Hadoop Tutorial: Big Data & Hadoop Ė Restaurant Analogy
Let us take an analogy of an eating place to understand the problems related to Big Data and the way Hadoop solved that trouble.
Bob is a businessman who has opened a small eating place. Initially, in his eating place, he used to receive two orders consistent with an hour and he had one chef with one food shelf in his eating place which turned into sufficient sufficient to address all the orders.
Now let us compare the eating place example with the conventional scenario in which information became getting generated at a steady price and our conventional systems like RDBMS are capable enough to handle it, just like Bobís chef. Here, you could relate the statistics garage with the eating placeís meals shelf and the conventional processing unit with the chef as shown inside the parent above.
After a few months, Bob's notion of increasing his commercial enterprise, and therefore, he began taking on-line orders and brought few extra cuisines to the eating placeís menu so one can engage a larger audience. Because of this transition, the rate at which they were receiving orders rose to an alarming parent of 10 orders in line with an hour and it became pretty difficult for an unmarried prepare dinner to manage up with the cutting-edge state of affairs. Aware of the state of affairs in processing the orders, Bob began considering the solution.
Similarly, within the Big Data situation, the facts started getting generated at an alarming fee because of the introduction of various facts growth drivers consisting of social media, smartphones, etc.

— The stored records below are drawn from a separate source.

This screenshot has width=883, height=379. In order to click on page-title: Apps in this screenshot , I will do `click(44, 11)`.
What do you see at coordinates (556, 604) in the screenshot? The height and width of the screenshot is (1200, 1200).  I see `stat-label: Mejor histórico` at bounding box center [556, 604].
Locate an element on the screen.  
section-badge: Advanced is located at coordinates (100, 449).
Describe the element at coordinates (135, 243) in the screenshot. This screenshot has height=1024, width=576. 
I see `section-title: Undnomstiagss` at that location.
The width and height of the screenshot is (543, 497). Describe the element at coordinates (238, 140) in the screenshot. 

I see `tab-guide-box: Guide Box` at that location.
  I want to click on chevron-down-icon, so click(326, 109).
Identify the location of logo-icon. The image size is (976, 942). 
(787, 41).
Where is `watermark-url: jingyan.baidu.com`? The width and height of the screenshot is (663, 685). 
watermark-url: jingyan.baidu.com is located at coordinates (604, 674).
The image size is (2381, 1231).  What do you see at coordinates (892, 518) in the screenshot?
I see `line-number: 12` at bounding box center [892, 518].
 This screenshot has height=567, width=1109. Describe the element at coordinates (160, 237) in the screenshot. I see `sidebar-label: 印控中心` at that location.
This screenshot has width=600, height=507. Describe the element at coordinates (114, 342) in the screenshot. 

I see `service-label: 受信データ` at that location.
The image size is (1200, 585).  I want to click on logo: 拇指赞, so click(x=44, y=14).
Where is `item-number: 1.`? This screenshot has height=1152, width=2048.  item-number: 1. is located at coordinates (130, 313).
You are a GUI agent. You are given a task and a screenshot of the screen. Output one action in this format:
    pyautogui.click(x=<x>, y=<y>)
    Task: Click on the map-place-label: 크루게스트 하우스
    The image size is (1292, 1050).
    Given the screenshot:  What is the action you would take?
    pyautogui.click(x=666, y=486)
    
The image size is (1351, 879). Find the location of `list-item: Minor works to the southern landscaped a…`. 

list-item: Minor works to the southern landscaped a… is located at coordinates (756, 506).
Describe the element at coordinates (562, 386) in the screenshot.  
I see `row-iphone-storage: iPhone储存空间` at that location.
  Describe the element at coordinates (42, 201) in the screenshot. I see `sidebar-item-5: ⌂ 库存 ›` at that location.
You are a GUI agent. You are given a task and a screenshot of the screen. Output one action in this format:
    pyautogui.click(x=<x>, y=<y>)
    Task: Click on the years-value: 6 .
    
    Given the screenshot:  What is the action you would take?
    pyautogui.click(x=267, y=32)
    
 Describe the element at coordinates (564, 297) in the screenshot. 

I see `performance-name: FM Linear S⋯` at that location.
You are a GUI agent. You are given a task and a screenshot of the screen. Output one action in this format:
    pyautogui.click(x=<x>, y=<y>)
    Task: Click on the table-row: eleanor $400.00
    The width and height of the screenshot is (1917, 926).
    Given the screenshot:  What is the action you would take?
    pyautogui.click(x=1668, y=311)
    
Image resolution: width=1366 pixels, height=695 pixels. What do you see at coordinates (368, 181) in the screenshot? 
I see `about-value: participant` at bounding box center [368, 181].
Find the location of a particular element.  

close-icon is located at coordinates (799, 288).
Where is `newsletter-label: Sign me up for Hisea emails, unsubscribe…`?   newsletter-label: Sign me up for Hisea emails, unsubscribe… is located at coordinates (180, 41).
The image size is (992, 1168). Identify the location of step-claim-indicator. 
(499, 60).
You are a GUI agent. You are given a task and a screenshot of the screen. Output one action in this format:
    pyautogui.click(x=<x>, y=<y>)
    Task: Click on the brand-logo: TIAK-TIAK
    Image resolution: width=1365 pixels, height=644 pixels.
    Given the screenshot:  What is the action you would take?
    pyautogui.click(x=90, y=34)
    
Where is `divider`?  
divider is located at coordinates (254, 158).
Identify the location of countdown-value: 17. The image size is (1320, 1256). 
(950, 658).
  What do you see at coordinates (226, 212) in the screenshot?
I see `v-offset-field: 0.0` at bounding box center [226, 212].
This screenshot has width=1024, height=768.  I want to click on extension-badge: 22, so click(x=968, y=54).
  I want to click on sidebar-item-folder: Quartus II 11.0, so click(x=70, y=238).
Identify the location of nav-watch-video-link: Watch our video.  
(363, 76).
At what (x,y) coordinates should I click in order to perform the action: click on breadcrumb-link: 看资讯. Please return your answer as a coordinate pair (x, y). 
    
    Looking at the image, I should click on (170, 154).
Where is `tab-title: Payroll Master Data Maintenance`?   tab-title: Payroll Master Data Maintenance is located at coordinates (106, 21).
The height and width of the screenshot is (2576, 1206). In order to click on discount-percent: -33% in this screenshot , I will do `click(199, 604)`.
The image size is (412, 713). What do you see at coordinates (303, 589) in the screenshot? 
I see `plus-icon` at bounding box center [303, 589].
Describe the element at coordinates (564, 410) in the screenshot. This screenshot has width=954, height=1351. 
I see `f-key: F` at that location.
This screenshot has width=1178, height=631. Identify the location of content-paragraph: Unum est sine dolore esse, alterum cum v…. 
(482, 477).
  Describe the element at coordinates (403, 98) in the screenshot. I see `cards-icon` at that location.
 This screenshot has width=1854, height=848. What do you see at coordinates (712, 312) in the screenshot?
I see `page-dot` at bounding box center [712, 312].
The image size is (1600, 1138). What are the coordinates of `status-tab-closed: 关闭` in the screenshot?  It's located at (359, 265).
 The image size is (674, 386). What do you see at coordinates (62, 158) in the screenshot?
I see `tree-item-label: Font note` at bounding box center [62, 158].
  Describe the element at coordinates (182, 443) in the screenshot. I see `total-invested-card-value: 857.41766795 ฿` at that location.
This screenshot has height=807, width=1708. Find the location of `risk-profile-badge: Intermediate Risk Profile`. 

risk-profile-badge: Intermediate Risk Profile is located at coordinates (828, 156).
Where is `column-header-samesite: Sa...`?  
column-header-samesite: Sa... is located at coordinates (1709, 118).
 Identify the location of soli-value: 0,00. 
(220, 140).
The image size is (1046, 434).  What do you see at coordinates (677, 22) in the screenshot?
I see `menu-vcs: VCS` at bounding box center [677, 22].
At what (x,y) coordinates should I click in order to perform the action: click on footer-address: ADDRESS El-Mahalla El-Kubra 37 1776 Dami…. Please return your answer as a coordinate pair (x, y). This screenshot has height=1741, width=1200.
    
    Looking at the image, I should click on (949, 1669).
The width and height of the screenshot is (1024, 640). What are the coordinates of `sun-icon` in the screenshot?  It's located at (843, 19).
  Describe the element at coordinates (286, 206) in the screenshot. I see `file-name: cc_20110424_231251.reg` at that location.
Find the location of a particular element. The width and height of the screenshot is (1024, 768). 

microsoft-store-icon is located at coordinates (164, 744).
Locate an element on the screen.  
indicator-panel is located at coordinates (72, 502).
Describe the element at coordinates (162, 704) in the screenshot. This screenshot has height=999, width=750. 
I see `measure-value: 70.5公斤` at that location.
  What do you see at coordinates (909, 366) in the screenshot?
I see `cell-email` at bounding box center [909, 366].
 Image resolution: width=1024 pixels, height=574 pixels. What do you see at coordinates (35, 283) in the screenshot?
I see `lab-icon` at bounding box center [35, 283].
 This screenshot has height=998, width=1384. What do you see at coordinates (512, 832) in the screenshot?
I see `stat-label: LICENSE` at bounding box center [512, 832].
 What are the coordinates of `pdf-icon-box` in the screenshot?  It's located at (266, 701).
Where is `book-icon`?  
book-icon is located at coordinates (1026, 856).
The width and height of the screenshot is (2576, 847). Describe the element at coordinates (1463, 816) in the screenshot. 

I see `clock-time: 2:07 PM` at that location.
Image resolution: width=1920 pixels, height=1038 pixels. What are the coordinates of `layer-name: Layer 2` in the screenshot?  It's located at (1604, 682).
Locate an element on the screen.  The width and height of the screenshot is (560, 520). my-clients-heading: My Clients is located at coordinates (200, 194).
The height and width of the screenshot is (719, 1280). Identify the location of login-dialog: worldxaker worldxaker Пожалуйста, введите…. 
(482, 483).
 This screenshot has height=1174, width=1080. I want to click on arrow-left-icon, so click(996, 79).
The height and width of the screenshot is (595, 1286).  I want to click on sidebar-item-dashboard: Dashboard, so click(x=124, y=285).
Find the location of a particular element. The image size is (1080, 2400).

Now, the traditional machine, much like the cook in Bobís restaurant, becomes not efficient enough to handle this unexpected change. Thus, there was a want for a different form of solutions approach to managing up with this trouble.
After loads of research, Bob came up with a solution wherein he hired four more cooks to tackle the large rate of orders being received. Everything becomes going quite well, however, this answer caused one extra problem. Since 4 chefs have been sharing the equal meals shelf, the very food shelf turned into turning into the bottleneck of the whole system. Hence, the solution was not that efficient as Bob's idea.
Similarly, to address the problem of processing massive information sets, more than one processing units had been set up in order to method the facts in parallel (similar to Bob hired 4 chefs). But even in this case, bringing a couple of processing devices became not a powerful answer because the centralized storage unit has become the bottleneck.
In different words, the overall performance of the whole device is driven by using the overall performance of the central garage unit. Therefore, the moment our central storage is going down, the whole gadget receives compromised. Hence, again there has been a need to clear up this single point of failure.
Bob got here up with another efficient solution, he divided all the cooks into two hierarchies, that's a Junior and a Head chef, and assigned every junior chef with a meals shelf. Let us count on that the dish is Meat Sauce. Now, in step with Bobís plan, one junior chef will put together a meat and the opposite junior chef will prepare the sauce. Moving ahead they'll transfer both meat and sauce to the top chef, in which the pinnacle chef will put together the beef sauce after combining both the ingredients, which then will be added as the very last order.
Hadoop features in a similar style to Bobís restaurant. As the meals shelf is shipped in Bobís restaurant, similarly, in Hadoop, the facts is stored in a distributed fashion with replications, to provide fault tolerance. For parallel processing, first, the information is processed via the slaves in which it's far saved for a few intermediate consequences and then those intermediate consequences are merged with the aid of the grasp node to send the final result.
Now, you need to have were given a concept of why Big Data is a trouble declaration and how Hadoop solves it.
As we simply mentioned above, there were three primary demanding situations with Big Data:
The first hassle is storing the enormous quantity of facts
Storing big data in a traditional device isn't always possible. The purpose is obvious, the storage will be restrained to one gadget and the information is increasing at a superb rate.
The second trouble is storing heterogeneous data
Now we realize that storing is a problem, however, allow me to inform you it is just one a part of the problem. The information isn't only large, however it's also present in various codecs i.E. Unstructured, semi-structured and structured. So, you want to make sure which you have the gadget to shop different types of information that are generated from diverse sources.
Finally letís focus on the third problem, which is the processing speed
Now the time taken to procedure this massive quantity of facts is quite excessive as the information to be processed is simply too large.
To resolve the storage problem and processing difficulty, core additives have been created in Hadoop Ė HDFS, and YARN. HDFS solves the storage difficulty as it stores the records in a distributed style and is without difficulty scalable. And, YARN solves the processing problem by reducing the processing time drastically. Moving ahead, permit us to understand what is Hadoop?